Work request ▸
Give again only the lines from the line that holds "Instruction: Open YouTube notifications bell" to the end of the data, inclusive, omitting all pictures.

· · · ·

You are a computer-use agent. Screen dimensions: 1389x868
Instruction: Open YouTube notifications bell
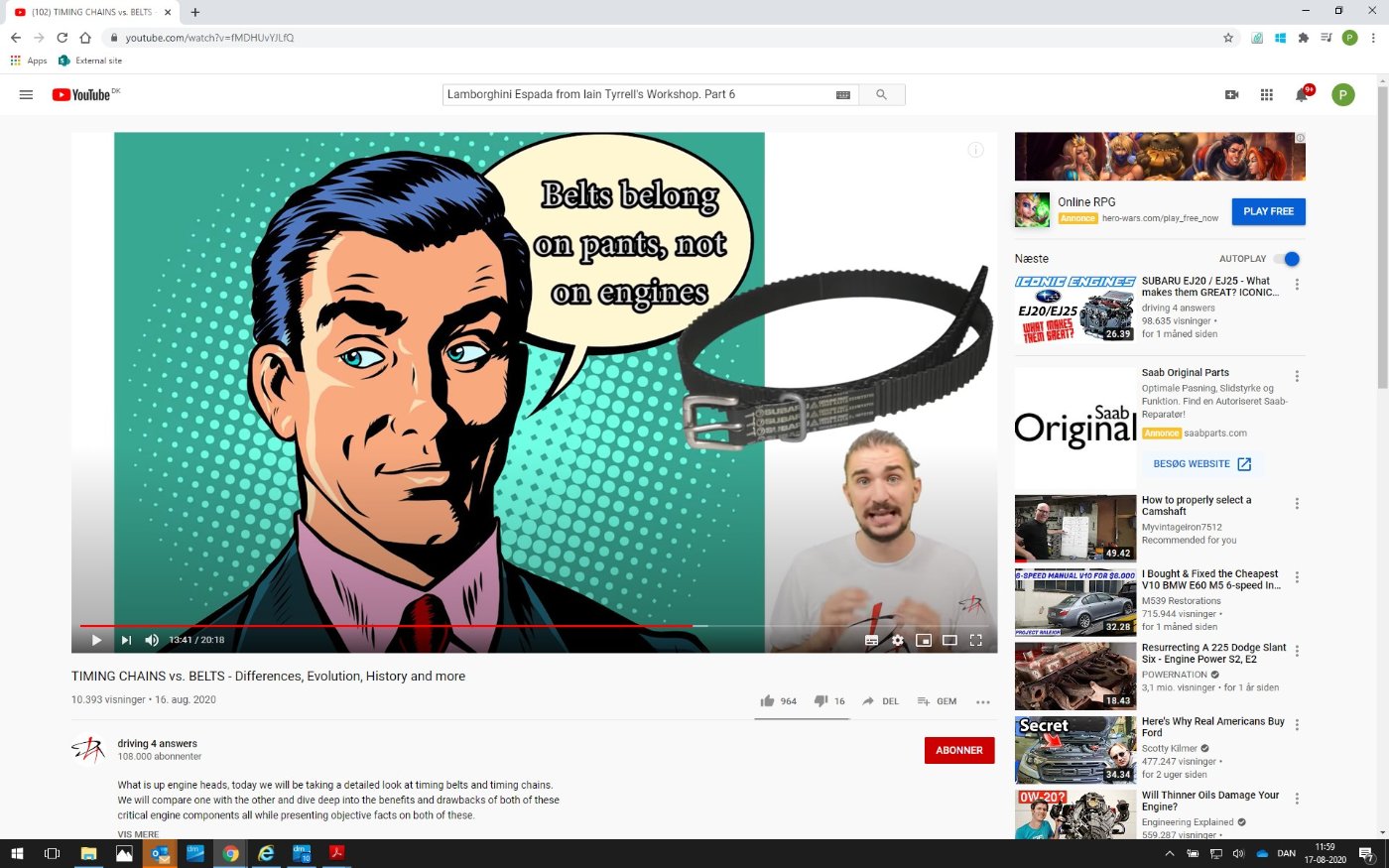coord(1302,95)
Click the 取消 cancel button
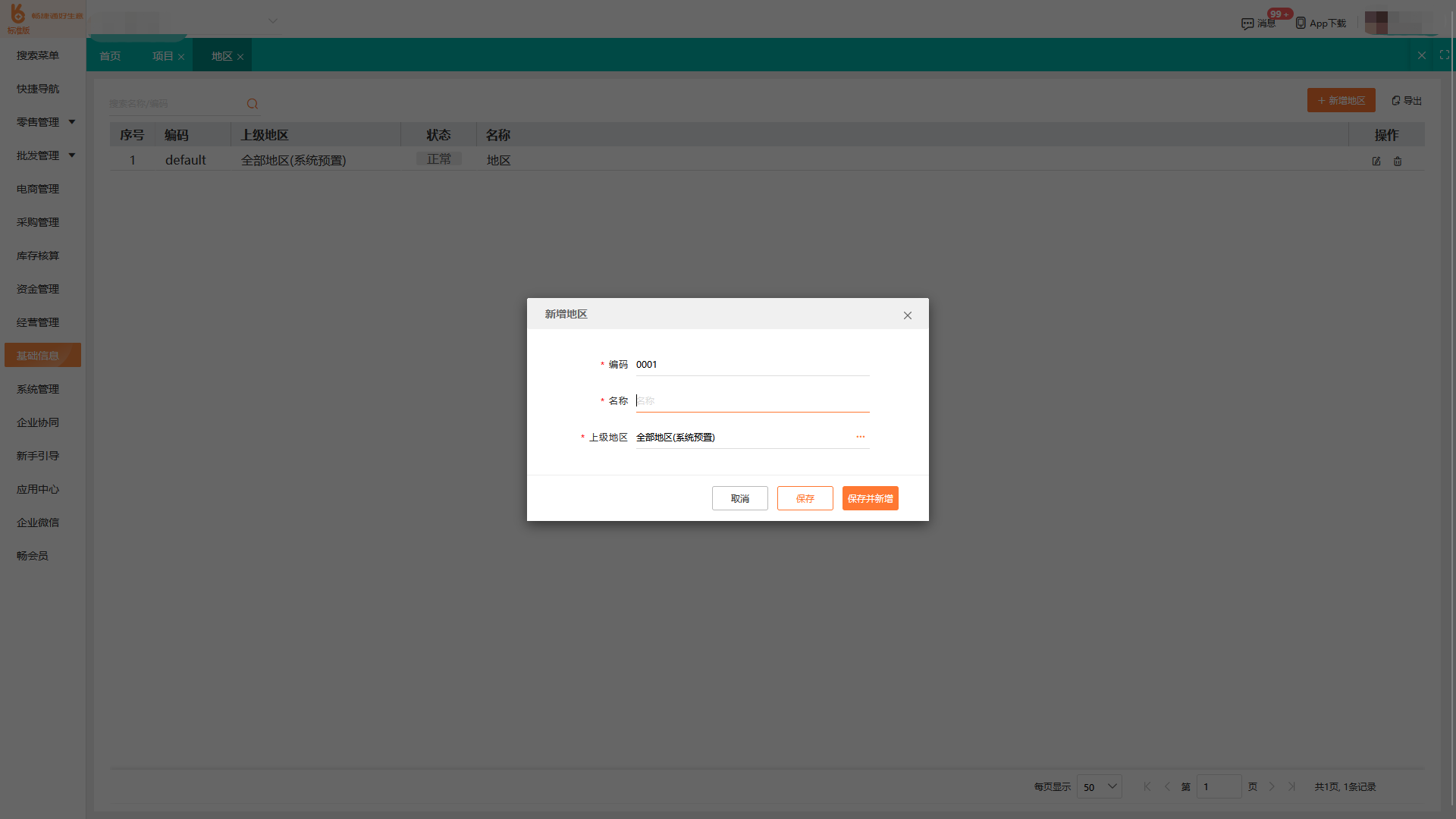Screen dimensions: 1456x819 [740, 498]
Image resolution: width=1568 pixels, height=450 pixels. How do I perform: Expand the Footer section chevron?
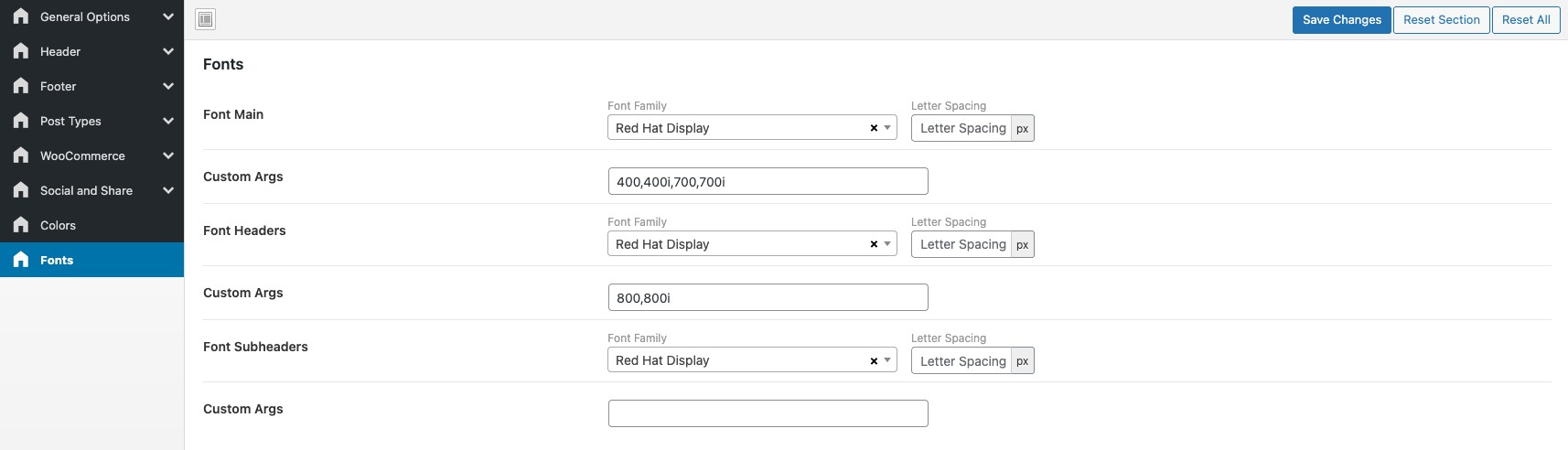(x=168, y=86)
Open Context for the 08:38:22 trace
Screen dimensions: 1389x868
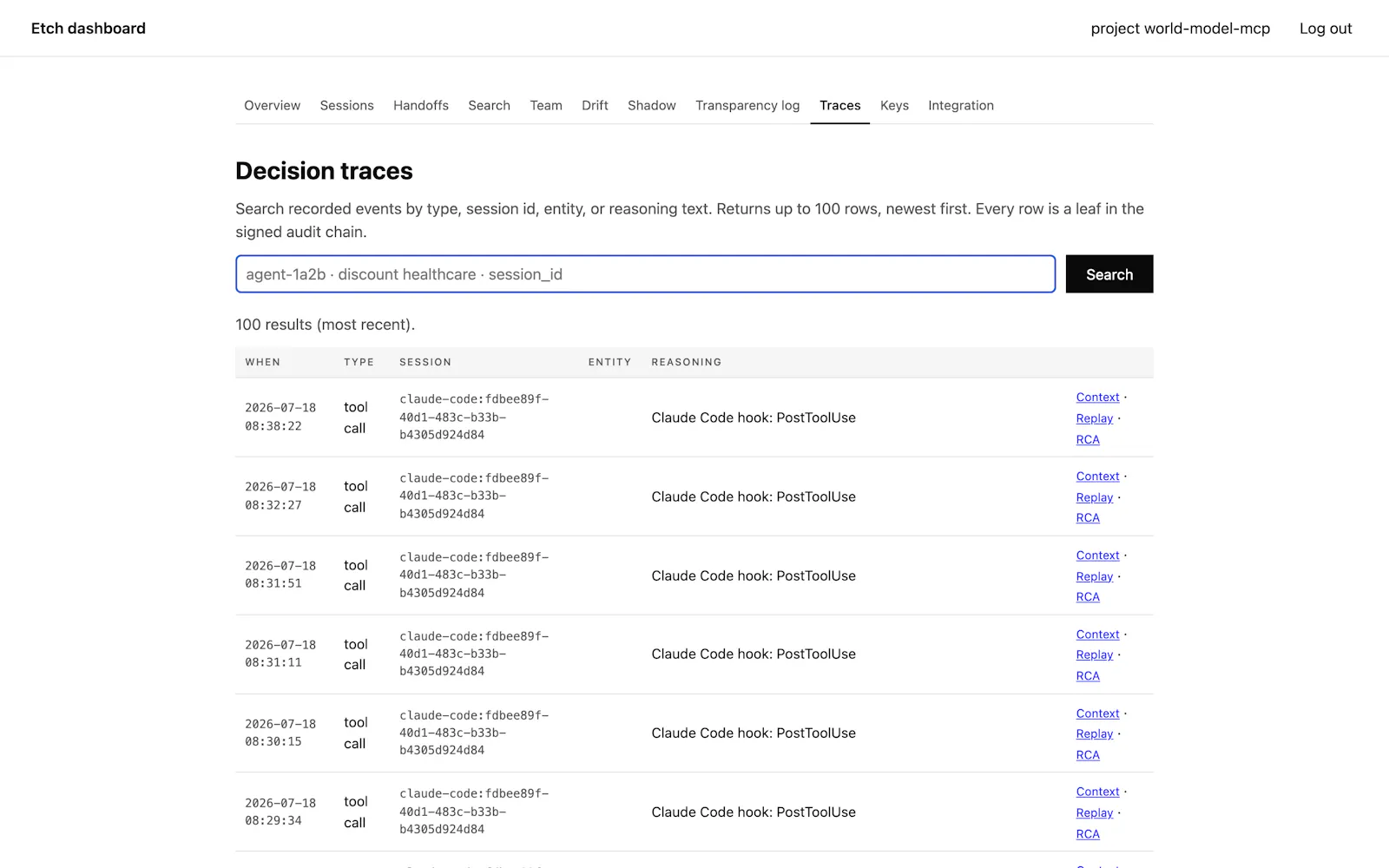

· · · ·

Exercise answer ▸
Instruction: Open YouTube notifications bell
coord(1302,95)
Click the 取消 cancel button
Screen dimensions: 1456x819 [740, 498]
Image resolution: width=1568 pixels, height=450 pixels. How do I perform: Expand the Footer section chevron?
(x=168, y=86)
Open Context for the 08:38:22 trace
Screen dimensions: 1389x868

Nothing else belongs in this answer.